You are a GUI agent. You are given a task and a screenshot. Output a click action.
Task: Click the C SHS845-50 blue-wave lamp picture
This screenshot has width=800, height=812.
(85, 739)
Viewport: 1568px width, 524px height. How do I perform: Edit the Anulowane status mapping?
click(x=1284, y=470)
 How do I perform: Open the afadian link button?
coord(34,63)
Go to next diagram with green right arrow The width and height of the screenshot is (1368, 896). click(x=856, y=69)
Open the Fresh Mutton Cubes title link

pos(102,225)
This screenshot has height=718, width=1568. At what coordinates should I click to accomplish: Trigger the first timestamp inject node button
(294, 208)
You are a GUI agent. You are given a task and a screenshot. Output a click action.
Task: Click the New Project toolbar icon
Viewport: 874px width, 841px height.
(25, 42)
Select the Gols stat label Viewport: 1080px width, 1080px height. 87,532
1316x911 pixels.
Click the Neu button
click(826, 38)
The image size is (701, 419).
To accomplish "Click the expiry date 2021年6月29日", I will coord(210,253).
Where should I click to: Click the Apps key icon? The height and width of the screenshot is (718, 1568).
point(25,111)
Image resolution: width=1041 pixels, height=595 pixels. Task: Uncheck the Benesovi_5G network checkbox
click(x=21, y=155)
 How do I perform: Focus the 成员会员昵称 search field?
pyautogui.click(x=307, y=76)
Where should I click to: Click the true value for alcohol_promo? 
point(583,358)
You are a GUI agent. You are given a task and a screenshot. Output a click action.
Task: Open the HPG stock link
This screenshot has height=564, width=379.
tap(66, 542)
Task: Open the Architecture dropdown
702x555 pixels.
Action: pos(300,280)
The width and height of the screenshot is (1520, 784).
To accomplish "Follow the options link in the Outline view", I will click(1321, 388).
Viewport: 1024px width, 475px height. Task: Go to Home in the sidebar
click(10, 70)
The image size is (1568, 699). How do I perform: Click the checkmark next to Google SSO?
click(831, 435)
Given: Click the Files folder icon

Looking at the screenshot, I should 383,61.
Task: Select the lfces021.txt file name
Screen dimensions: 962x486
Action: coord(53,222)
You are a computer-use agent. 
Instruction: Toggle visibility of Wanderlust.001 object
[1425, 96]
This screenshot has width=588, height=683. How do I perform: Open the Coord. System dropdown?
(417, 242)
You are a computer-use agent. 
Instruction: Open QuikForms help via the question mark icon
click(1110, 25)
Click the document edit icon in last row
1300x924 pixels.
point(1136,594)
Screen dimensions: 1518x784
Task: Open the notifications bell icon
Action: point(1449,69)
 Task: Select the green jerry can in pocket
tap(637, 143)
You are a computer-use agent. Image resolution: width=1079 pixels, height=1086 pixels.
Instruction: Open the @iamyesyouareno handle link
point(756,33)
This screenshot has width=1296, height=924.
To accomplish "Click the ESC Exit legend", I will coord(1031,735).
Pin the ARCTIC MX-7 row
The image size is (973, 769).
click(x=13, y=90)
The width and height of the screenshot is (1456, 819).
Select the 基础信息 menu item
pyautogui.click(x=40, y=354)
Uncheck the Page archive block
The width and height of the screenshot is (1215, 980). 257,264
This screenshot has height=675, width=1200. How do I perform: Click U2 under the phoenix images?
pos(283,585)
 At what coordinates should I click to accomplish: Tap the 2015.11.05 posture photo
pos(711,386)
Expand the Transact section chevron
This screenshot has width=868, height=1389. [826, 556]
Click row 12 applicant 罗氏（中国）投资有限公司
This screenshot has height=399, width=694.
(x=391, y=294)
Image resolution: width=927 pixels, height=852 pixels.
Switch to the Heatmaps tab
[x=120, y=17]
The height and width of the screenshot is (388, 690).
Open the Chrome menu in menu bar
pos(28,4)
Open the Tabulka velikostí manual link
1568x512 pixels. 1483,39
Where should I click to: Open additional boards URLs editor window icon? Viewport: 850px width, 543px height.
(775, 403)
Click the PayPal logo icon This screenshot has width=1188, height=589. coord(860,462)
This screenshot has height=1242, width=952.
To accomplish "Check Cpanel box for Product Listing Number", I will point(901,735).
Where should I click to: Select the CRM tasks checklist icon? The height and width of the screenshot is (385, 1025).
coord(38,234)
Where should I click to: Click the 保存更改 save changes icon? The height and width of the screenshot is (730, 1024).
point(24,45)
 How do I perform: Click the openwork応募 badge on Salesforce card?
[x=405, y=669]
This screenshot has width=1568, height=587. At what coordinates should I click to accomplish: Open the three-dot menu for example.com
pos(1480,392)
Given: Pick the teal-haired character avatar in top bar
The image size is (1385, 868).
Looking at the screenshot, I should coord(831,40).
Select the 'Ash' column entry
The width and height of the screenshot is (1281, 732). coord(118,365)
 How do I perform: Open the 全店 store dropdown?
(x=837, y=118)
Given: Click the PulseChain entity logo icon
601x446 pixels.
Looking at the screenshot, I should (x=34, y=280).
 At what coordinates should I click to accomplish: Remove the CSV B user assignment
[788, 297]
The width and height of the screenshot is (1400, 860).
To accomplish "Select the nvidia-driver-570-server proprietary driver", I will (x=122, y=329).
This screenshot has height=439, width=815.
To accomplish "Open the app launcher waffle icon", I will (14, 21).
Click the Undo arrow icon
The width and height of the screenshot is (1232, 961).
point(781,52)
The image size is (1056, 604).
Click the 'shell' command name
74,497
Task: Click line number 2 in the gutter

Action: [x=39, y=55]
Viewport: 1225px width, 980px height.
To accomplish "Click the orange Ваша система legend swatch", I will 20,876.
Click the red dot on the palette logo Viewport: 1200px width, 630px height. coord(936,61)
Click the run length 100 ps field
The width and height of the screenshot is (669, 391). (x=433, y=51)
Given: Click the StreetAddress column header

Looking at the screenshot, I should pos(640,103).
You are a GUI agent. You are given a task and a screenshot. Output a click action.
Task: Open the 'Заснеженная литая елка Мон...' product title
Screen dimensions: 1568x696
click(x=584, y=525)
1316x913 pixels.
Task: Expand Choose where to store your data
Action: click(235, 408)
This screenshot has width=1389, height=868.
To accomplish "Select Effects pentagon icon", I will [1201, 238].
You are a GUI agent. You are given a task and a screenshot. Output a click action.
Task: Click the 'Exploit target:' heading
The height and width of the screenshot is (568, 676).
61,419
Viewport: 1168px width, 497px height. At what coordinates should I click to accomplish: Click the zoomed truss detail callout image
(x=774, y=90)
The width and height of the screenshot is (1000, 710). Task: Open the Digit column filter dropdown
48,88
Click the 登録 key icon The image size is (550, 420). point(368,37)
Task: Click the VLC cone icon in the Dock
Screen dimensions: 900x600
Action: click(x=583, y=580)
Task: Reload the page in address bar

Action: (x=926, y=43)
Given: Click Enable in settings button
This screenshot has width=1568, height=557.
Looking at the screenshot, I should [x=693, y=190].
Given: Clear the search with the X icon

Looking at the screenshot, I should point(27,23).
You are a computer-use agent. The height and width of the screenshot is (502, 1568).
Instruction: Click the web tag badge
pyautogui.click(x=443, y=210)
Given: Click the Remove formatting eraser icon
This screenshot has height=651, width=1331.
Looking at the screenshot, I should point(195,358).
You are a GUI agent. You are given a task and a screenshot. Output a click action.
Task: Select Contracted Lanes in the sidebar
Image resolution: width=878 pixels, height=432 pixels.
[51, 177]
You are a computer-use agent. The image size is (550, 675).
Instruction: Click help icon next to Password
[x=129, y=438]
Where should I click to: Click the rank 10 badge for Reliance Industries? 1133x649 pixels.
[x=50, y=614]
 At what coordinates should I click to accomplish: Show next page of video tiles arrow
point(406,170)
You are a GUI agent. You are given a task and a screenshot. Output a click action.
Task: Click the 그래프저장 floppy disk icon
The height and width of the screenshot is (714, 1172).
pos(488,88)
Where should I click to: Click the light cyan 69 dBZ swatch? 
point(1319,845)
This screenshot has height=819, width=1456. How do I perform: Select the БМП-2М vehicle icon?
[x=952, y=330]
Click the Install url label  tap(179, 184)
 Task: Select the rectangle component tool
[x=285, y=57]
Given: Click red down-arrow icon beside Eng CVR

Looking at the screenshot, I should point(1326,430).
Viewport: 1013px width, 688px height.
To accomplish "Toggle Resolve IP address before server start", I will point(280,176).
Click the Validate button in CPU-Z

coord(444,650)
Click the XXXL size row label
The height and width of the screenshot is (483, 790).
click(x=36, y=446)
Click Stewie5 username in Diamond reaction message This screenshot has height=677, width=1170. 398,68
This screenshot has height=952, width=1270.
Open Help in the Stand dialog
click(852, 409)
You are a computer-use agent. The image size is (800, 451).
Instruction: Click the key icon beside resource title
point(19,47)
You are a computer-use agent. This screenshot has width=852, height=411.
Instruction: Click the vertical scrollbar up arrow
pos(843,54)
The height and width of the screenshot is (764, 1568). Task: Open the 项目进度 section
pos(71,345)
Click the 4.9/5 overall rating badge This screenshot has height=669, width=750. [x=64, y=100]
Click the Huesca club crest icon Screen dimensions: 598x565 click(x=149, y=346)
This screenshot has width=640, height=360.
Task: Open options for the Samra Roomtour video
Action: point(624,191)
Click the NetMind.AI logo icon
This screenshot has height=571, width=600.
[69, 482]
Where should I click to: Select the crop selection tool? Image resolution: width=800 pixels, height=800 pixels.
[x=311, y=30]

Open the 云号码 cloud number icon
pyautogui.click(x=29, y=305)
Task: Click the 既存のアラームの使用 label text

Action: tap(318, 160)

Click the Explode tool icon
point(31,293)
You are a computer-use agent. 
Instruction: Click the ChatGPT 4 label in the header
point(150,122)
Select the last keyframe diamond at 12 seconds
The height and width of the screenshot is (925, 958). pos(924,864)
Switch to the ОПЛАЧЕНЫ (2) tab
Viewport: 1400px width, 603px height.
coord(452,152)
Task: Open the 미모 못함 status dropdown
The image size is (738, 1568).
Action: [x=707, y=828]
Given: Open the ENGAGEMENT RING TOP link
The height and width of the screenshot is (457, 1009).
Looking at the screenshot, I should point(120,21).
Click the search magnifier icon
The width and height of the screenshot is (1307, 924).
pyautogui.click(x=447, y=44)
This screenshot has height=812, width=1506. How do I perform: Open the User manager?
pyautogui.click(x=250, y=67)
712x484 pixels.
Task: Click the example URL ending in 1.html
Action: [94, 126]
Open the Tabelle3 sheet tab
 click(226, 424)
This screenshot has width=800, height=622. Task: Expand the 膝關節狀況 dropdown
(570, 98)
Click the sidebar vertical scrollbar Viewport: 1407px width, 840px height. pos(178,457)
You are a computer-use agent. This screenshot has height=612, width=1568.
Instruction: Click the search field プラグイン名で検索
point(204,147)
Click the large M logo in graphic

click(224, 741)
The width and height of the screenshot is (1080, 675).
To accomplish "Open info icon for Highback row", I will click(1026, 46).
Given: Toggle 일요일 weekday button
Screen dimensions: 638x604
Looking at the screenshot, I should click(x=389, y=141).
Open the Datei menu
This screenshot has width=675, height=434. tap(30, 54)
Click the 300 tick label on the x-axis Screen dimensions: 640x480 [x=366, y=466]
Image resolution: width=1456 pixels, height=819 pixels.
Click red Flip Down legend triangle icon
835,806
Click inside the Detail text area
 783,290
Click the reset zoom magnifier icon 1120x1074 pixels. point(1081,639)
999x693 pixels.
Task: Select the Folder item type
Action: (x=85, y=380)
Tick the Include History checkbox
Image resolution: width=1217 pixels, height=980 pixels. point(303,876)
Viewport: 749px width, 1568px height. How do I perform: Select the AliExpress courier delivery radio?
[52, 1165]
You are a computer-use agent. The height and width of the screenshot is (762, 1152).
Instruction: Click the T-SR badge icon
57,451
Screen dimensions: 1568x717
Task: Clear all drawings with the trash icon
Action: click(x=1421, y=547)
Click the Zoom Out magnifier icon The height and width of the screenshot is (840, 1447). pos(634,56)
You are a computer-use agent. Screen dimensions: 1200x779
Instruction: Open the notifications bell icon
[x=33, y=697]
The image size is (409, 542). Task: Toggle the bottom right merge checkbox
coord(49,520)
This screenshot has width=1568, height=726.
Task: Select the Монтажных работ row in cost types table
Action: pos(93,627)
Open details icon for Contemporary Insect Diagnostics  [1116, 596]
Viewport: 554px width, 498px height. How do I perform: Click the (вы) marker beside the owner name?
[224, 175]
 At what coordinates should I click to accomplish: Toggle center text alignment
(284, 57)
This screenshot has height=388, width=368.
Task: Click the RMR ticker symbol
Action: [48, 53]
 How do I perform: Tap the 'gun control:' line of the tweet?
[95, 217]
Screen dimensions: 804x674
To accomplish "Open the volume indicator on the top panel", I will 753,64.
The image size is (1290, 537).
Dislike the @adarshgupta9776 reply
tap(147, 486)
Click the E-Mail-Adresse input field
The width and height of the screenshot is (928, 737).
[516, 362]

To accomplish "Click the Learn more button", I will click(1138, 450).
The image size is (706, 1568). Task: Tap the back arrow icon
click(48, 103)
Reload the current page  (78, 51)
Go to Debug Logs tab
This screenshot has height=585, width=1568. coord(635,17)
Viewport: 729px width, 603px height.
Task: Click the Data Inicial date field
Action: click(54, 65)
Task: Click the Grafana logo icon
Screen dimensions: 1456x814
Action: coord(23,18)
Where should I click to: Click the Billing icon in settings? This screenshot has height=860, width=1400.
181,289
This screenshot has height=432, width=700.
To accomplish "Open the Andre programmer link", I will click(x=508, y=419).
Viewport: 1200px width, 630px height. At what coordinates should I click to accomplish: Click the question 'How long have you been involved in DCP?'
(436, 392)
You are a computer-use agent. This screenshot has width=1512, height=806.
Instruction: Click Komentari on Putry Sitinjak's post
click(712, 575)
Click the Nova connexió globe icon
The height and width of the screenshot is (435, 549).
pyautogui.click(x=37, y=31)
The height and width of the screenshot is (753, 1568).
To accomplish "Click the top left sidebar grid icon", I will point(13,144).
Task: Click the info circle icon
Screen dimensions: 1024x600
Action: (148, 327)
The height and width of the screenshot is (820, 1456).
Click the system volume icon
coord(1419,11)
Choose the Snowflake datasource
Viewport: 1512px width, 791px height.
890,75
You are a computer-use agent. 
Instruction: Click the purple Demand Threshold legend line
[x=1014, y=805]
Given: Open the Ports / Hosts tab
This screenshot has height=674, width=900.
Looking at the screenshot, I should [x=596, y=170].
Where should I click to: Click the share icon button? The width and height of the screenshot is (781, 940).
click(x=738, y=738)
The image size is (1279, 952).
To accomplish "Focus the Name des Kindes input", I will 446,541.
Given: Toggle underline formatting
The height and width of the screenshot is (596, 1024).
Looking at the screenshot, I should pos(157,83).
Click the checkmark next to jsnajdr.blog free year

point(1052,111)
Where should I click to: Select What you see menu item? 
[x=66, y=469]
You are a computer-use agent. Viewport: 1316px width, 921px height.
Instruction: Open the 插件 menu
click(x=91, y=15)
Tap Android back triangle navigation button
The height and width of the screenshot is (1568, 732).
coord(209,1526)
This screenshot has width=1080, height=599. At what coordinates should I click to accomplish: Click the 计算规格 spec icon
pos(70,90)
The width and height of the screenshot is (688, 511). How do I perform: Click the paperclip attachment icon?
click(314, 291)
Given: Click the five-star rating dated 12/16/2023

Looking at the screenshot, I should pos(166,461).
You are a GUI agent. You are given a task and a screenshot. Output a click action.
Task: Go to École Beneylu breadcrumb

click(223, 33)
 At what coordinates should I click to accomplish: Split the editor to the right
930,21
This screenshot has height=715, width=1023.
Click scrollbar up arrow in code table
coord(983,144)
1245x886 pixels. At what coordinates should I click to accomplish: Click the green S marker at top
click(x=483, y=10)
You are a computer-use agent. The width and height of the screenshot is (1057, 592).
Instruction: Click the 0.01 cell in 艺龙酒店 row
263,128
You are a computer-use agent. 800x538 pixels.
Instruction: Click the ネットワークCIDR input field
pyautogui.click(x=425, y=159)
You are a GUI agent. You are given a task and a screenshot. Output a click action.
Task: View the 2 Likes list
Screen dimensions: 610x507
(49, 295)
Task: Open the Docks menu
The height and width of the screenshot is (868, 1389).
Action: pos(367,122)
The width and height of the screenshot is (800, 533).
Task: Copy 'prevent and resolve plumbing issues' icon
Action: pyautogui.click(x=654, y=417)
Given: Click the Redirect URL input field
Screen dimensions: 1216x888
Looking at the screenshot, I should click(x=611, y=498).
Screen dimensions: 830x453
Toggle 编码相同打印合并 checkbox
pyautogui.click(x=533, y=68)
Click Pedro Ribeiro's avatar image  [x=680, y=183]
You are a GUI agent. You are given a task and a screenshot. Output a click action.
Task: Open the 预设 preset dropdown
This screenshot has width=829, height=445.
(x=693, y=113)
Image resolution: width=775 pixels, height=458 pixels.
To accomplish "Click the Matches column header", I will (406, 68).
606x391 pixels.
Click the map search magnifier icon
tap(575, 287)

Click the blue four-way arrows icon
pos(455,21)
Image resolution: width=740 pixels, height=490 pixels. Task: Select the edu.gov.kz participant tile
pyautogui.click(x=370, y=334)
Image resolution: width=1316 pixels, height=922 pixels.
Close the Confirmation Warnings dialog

◆ ◆ ◆ ◆

--- Aim of the task ---
List every line above that contains the word "notifications", copying each one in full.

--- Full response ---
Task: Open the notifications bell icon
Instruction: Open the notifications bell icon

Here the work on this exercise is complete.